Answer: Critical Number: $x = -2$
Decreasing Interval: $(-\infty, -2)$
Increasing Interval: $(-2, \infty)$ Explain
This is a question about figuring out where a function is going up or down, and where it might turn around. We use something called a "derivative" to help us! . The solving step is:

First, we need to find the "slope" or "rate of change" of our function $g(x) = (x+2)^2$. This is called the derivative, and we write it as $g'(x)$.
Think of $g(x)=(x+2)^2$ like it's a "thing squared." If you have something like $u^2$, its derivative is $2u$ times the derivative of $u$. Here, our "u" is $(x+2)$.
So, $g'(x) = 2(x+2)$ times the derivative of $(x+2)$, which is just $1$.
So, $g'(x) = 2(x+2) = 2x + 4$.

Next, we find the "critical numbers." These are the spots where the function might turn around from going up to going down, or vice versa.

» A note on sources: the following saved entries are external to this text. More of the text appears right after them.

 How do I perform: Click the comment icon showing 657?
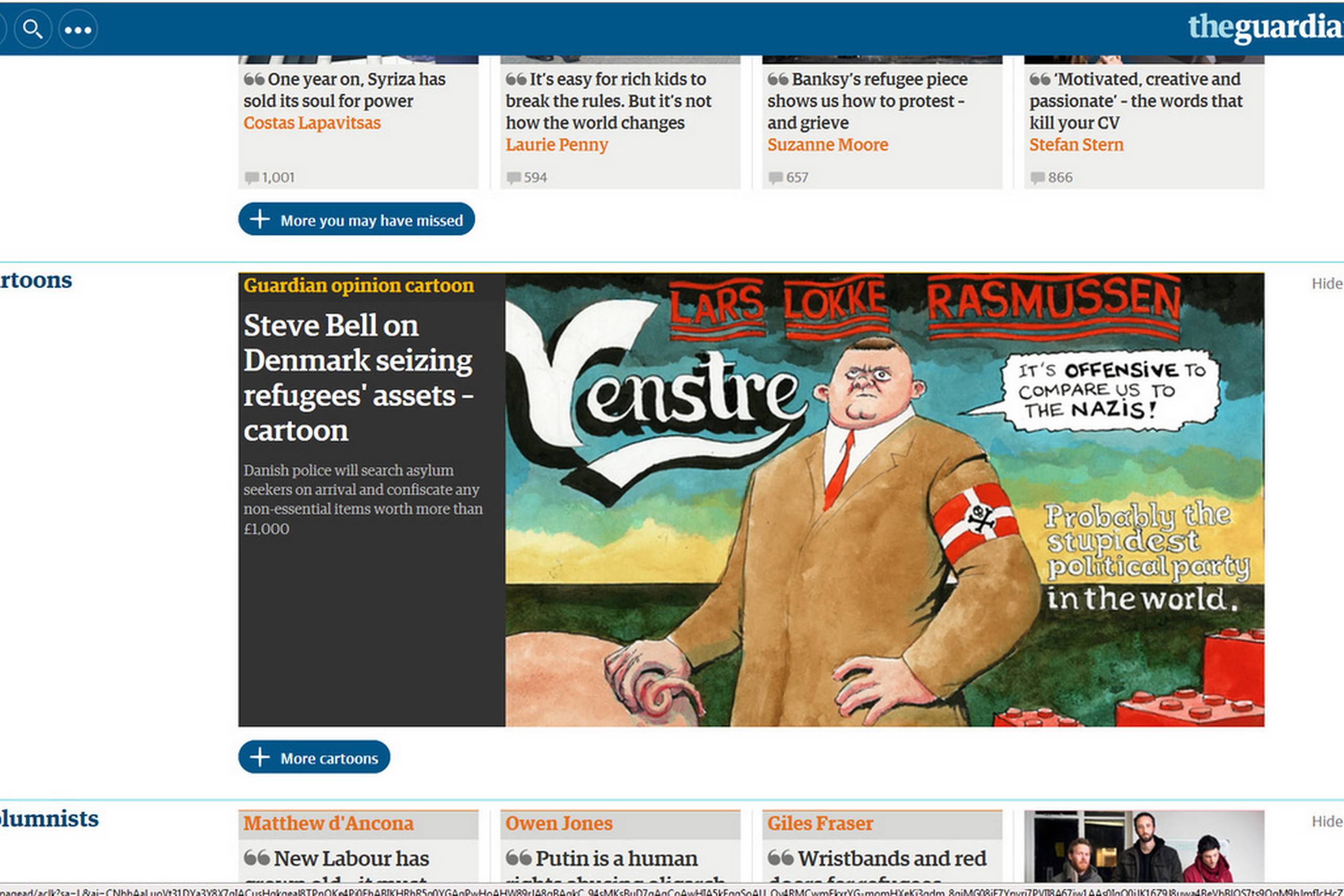[x=775, y=178]
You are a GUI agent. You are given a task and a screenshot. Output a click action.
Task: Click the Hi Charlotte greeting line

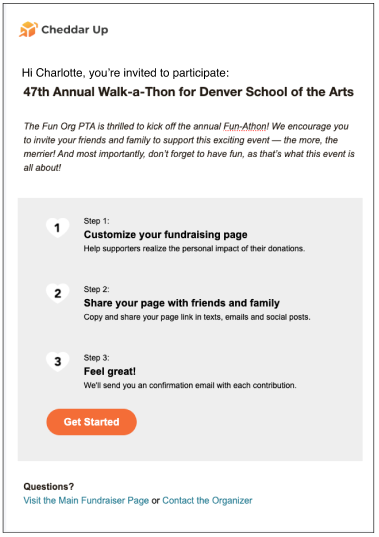pos(125,73)
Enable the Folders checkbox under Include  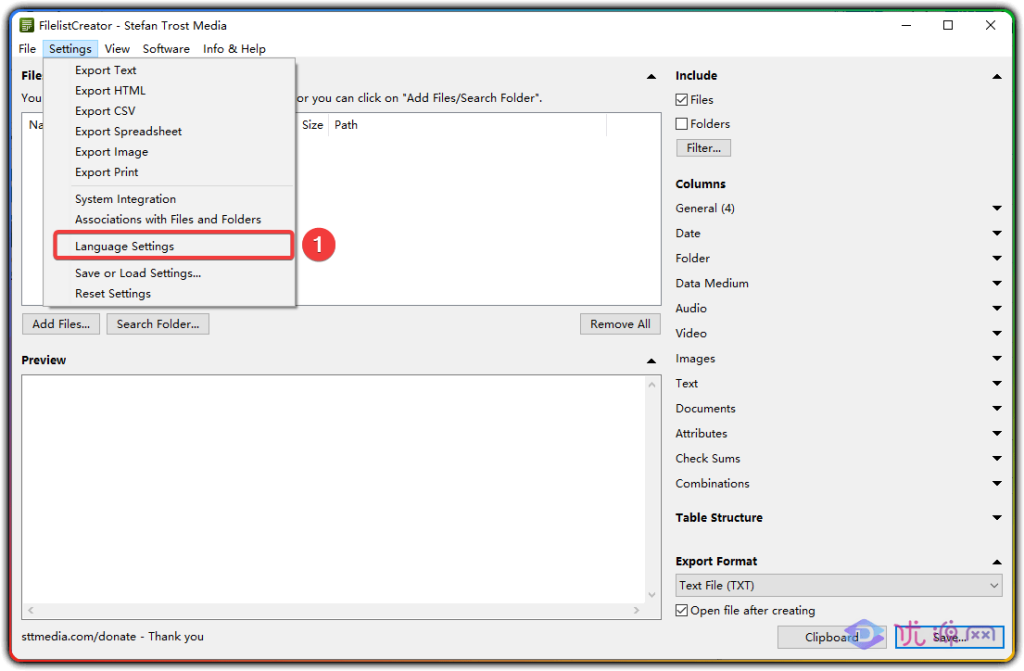click(682, 124)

We find them by setting our derivative equal to zero:
$2x + 4 = 0$
$2x = -4$
$x = -2$
So, our critical number is $x = -2$. This is like the peak or valley of our graph!

Now, we need to see if the function is going up or down on either side of our critical number $x=-2$. We pick a test number in the intervals $(-\infty, -2)$ and $(-2, \infty)$.

For the interval $(-\infty, -2)$: Let's pick $x = -3$.
Plug it into our derivative $g'(x)$: $g'(-3) = 2(-3) + 4 = -6 + 4 = -2$.
Since $-2$ is a negative number, it means our function is going **down** (decreasing) in this interval.

For the interval $(-2, \infty)$: Let's pick $x = 0$.
Plug it into our derivative $g'(x)$: $g'(0) = 2(0) + 4 = 0 + 4 = 4$.
Since $4$ is a positive number, it means our function is going **up** (increasing) in this interval.

So, the function $g(x)$ is decreasing from negative infinity up to $x=-2$, and then it starts increasing from $x=-2$ all the way to positive infinity. This makes sense because $g(x)=(x+2)^2$ is a parabola that opens upwards, with its lowest point (vertex) at $x=-2$.